→ **What to work on**: All that is needed is each line of the entries holding the word "checkmark", copied as it stands.

(Provided material begins)

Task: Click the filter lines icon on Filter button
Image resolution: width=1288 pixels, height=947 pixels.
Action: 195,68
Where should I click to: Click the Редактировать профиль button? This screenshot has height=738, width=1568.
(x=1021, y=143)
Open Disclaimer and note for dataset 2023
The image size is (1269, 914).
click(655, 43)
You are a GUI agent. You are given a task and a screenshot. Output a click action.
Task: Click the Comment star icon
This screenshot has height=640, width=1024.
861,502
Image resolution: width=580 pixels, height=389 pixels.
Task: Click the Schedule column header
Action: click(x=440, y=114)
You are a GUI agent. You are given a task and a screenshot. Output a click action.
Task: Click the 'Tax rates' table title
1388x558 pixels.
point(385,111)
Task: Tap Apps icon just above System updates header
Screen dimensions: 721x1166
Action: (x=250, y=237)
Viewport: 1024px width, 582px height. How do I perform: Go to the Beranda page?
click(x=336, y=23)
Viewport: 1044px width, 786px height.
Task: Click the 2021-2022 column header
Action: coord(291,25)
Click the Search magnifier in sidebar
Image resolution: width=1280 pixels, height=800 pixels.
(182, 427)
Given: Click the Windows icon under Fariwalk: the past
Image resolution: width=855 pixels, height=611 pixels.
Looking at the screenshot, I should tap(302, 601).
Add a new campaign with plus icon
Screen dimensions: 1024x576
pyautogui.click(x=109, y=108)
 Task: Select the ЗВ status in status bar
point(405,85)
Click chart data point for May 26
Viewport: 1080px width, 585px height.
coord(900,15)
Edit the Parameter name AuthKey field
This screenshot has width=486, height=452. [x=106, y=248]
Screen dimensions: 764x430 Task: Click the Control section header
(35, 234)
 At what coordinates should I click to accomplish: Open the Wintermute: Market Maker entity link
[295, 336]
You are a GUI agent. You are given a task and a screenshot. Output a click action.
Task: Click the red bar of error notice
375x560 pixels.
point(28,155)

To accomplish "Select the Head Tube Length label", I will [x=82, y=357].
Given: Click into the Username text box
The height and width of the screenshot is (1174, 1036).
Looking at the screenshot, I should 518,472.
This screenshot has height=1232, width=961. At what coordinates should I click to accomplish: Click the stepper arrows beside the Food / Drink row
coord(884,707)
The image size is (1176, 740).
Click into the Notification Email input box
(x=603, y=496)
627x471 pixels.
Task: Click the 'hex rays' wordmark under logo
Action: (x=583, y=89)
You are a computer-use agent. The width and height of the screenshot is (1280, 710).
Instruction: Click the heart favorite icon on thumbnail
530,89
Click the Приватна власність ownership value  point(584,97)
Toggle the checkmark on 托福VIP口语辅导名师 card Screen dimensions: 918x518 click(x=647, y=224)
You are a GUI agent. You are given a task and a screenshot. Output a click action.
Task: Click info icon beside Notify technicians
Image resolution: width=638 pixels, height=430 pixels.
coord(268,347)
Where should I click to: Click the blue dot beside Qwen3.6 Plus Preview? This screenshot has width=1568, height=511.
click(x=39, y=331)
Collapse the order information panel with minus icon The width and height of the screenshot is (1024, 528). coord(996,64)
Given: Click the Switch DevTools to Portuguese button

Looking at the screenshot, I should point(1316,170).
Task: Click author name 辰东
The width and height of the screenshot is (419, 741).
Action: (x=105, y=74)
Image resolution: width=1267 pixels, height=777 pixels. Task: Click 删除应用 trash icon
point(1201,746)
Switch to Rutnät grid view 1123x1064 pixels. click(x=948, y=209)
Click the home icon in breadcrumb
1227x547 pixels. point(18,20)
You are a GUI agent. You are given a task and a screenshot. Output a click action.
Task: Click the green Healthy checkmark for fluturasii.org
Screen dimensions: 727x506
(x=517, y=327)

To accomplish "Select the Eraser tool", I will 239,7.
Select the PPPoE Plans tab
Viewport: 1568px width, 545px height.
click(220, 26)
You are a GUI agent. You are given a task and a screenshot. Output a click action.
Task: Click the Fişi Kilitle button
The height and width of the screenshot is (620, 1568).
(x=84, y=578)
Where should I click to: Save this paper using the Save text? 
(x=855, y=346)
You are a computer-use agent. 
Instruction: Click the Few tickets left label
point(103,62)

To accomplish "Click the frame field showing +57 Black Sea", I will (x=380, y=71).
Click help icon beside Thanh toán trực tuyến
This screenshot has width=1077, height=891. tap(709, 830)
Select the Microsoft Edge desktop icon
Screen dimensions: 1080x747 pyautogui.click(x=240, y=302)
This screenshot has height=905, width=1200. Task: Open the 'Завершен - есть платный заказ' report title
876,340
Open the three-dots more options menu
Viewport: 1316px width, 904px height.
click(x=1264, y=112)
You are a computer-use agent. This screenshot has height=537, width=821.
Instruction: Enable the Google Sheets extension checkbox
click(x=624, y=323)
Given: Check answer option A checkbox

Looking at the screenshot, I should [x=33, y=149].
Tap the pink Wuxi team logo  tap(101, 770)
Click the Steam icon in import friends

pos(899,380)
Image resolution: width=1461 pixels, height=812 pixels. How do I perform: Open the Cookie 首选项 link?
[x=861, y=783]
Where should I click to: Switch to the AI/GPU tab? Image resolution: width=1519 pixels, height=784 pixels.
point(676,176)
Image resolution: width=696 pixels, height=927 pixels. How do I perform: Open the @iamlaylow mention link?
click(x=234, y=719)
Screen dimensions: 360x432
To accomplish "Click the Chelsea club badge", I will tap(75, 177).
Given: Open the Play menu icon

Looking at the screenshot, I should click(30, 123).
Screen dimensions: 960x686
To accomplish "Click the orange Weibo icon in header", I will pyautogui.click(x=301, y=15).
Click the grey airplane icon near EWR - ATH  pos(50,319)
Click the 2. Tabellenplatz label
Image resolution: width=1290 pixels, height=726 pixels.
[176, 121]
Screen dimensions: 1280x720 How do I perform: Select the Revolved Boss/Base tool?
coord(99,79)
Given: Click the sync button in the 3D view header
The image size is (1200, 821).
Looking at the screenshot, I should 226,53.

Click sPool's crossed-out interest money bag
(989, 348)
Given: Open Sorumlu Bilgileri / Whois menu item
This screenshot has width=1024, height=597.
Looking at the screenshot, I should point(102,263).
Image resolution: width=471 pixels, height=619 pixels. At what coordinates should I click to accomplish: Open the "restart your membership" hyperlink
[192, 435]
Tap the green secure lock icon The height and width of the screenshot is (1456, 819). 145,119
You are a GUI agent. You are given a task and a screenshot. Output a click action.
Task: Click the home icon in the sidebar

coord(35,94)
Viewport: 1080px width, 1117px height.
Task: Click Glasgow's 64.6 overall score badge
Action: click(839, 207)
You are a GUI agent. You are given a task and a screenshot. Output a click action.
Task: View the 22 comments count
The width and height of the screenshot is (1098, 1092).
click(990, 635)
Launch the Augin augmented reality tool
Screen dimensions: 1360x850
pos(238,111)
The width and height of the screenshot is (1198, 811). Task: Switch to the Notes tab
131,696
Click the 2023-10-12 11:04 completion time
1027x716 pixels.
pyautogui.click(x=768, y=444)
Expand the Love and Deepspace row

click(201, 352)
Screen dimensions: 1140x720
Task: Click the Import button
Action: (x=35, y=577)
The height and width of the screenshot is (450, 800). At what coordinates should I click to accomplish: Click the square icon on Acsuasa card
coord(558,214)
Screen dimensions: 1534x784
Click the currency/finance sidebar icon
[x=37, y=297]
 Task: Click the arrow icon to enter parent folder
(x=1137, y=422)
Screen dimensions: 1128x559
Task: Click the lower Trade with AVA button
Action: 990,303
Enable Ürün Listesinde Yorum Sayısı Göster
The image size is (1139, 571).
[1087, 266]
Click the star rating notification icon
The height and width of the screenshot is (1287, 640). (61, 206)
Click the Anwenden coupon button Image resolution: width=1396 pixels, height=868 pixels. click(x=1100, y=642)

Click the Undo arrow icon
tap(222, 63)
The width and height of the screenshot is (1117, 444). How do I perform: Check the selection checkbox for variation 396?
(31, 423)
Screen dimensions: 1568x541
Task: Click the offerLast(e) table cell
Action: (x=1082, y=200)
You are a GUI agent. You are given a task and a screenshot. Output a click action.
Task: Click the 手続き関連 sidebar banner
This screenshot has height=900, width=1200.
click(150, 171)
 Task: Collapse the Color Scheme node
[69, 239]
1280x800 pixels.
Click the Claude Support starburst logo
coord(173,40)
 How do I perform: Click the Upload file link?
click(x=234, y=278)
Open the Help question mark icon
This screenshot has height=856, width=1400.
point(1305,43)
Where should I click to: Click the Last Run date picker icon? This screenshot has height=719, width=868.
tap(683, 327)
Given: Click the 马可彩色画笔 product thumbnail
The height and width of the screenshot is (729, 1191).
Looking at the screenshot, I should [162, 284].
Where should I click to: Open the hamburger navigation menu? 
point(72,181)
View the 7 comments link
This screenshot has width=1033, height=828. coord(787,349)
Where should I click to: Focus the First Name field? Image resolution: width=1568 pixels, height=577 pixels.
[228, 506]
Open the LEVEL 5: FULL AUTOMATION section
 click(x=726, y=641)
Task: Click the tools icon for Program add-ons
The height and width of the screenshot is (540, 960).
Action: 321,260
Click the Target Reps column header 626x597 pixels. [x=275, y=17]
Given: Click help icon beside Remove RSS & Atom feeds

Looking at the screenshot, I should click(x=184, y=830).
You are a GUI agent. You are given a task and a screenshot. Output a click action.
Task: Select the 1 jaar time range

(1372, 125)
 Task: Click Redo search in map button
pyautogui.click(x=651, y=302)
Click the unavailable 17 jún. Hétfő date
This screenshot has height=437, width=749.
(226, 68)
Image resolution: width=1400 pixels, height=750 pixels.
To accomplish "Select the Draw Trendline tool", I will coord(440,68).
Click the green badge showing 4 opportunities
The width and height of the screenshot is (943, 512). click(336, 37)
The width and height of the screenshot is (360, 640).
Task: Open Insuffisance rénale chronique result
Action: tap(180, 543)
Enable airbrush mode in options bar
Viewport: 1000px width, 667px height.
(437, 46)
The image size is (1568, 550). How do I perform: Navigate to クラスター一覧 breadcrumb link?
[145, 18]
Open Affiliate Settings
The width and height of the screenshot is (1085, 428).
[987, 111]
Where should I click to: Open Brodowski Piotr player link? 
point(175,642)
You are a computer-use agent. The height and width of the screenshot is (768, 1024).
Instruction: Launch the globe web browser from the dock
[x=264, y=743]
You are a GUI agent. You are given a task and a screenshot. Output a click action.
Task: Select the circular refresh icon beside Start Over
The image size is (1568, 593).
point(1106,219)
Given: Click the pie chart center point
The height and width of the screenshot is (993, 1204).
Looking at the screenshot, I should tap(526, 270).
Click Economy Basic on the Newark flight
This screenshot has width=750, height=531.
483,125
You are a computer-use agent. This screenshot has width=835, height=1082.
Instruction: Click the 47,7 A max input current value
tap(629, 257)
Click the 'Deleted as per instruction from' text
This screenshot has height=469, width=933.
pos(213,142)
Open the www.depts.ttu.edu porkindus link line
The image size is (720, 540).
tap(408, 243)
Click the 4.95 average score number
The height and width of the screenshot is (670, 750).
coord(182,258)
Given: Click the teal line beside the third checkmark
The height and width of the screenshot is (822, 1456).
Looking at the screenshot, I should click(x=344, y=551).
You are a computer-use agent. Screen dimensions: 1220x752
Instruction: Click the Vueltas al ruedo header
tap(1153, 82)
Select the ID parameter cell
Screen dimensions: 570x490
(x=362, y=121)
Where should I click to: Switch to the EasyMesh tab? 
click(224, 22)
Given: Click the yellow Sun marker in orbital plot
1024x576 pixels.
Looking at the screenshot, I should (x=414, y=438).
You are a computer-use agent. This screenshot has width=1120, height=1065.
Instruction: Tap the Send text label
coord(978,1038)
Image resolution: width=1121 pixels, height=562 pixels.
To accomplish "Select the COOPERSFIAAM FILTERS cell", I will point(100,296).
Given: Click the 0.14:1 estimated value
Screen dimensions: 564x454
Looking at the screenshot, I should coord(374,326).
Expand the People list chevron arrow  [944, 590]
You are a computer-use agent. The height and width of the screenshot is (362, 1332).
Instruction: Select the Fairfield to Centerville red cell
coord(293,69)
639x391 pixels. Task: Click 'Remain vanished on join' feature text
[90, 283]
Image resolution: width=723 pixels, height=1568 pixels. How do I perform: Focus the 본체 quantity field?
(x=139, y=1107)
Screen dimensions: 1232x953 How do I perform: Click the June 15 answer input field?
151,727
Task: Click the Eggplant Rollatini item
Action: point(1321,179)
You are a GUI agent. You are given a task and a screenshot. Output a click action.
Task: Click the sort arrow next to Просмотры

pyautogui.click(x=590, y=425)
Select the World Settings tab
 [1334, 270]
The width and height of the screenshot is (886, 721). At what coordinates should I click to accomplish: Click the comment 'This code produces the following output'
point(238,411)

(Provided material ends)

→ **Written reply**:
Toggle the checkmark on 托福VIP口语辅导名师 card Screen dimensions: 918x518 click(x=647, y=224)
Task: Click the green Healthy checkmark for fluturasii.org
Given: Click the teal line beside the third checkmark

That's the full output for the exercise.